— Start —

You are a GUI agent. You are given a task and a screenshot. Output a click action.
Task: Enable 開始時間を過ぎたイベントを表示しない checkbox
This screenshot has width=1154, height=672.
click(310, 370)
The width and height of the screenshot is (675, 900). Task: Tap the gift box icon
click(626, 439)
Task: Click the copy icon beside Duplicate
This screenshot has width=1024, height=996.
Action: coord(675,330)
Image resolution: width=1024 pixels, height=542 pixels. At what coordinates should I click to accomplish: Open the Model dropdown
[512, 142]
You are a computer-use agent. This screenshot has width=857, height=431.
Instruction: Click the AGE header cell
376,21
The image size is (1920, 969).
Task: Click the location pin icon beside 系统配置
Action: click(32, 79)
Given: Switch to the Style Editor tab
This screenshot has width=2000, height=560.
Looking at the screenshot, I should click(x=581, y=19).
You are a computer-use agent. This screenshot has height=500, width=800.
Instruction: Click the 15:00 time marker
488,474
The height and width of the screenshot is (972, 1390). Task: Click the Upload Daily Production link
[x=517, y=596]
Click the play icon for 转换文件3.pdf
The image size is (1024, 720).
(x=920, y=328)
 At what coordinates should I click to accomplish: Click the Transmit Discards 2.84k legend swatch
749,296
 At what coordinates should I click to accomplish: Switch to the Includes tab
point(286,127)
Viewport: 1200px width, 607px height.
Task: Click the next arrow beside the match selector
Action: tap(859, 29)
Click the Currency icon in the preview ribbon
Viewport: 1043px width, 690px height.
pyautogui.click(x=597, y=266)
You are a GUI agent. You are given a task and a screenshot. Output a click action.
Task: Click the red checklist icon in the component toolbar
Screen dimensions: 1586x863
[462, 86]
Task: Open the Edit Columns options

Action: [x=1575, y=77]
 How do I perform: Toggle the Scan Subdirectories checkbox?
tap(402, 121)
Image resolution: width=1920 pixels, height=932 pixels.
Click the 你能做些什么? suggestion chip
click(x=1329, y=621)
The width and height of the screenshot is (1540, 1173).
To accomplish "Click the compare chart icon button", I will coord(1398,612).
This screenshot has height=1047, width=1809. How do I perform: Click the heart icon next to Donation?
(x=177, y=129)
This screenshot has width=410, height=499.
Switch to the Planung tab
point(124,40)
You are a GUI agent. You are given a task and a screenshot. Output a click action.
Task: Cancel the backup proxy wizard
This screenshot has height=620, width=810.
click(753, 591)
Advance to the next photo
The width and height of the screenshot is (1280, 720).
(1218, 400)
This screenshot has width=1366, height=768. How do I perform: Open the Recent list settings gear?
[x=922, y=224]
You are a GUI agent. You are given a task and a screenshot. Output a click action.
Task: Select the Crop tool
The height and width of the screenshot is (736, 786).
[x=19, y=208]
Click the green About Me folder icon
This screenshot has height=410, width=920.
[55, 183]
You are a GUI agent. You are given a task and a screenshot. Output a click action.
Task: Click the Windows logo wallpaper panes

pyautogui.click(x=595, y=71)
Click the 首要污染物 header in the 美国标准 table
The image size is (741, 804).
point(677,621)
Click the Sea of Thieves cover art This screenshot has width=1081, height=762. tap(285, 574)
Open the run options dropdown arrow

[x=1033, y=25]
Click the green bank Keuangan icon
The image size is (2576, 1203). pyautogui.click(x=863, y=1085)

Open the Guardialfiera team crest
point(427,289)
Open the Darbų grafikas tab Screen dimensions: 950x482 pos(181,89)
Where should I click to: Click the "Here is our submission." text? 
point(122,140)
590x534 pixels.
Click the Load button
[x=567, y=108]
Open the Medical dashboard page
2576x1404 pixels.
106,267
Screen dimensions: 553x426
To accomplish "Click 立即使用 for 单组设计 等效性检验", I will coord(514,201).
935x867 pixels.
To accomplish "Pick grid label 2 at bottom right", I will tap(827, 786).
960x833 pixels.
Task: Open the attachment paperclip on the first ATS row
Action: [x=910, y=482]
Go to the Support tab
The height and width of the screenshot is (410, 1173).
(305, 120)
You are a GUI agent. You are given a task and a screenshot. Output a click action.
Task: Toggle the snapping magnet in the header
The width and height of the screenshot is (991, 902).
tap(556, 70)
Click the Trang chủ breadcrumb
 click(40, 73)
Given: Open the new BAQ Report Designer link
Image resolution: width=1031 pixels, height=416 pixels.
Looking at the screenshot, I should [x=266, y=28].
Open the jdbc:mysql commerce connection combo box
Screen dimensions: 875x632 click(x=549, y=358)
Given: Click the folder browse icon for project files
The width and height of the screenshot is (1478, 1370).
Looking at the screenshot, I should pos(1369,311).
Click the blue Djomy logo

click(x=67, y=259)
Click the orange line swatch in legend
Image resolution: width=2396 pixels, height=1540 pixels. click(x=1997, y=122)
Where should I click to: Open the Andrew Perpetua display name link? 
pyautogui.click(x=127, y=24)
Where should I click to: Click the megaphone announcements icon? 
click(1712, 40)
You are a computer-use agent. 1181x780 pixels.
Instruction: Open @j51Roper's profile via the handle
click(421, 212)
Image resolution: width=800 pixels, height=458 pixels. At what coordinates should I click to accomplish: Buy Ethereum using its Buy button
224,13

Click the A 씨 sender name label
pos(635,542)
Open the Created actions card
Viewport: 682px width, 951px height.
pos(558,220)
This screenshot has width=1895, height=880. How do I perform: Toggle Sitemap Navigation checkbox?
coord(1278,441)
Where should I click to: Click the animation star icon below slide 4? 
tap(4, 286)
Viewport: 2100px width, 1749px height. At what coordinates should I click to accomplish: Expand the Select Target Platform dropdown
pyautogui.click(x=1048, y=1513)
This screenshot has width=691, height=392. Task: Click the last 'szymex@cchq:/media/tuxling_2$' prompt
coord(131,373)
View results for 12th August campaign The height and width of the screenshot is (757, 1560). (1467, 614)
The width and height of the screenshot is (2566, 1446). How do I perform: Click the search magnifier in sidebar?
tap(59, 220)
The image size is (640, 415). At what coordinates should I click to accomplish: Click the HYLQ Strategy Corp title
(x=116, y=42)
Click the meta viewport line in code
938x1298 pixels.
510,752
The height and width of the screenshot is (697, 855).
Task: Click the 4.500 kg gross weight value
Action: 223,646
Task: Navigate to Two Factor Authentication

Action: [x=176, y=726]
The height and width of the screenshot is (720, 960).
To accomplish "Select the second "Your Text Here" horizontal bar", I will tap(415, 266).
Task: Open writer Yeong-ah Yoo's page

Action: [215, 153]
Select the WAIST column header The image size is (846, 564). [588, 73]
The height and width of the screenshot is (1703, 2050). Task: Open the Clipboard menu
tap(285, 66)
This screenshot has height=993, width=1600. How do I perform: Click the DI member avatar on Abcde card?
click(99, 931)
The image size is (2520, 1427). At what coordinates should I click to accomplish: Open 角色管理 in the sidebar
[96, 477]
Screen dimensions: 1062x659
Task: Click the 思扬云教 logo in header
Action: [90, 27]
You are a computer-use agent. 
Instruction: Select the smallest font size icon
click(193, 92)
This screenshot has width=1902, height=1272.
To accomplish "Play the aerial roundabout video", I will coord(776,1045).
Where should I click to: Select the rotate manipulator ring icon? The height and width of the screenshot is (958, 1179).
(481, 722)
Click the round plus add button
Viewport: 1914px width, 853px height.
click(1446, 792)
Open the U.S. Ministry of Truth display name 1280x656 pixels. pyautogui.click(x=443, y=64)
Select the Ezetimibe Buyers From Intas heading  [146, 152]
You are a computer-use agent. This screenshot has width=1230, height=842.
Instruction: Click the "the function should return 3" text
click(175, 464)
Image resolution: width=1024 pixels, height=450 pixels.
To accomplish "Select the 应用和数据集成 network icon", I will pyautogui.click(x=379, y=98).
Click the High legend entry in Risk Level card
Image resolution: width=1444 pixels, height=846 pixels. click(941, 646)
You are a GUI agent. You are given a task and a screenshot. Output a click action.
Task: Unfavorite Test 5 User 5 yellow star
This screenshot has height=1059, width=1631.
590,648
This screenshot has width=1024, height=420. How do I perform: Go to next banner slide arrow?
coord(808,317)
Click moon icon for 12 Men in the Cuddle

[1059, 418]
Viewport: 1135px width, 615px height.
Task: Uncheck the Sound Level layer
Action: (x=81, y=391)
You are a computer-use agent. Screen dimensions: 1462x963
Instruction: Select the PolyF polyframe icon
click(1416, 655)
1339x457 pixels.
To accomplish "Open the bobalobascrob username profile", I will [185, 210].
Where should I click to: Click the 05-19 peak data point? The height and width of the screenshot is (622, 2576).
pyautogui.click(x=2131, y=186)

— End —

Task directions
Copy the data above word for word, from the line with "Click the A 씨 sender name label" to the line with "coord(1278,441)", including both of those lines.

Final result
Click the A 씨 sender name label
pos(635,542)
Open the Created actions card
Viewport: 682px width, 951px height.
pos(558,220)
This screenshot has width=1895, height=880. How do I perform: Toggle Sitemap Navigation checkbox?
coord(1278,441)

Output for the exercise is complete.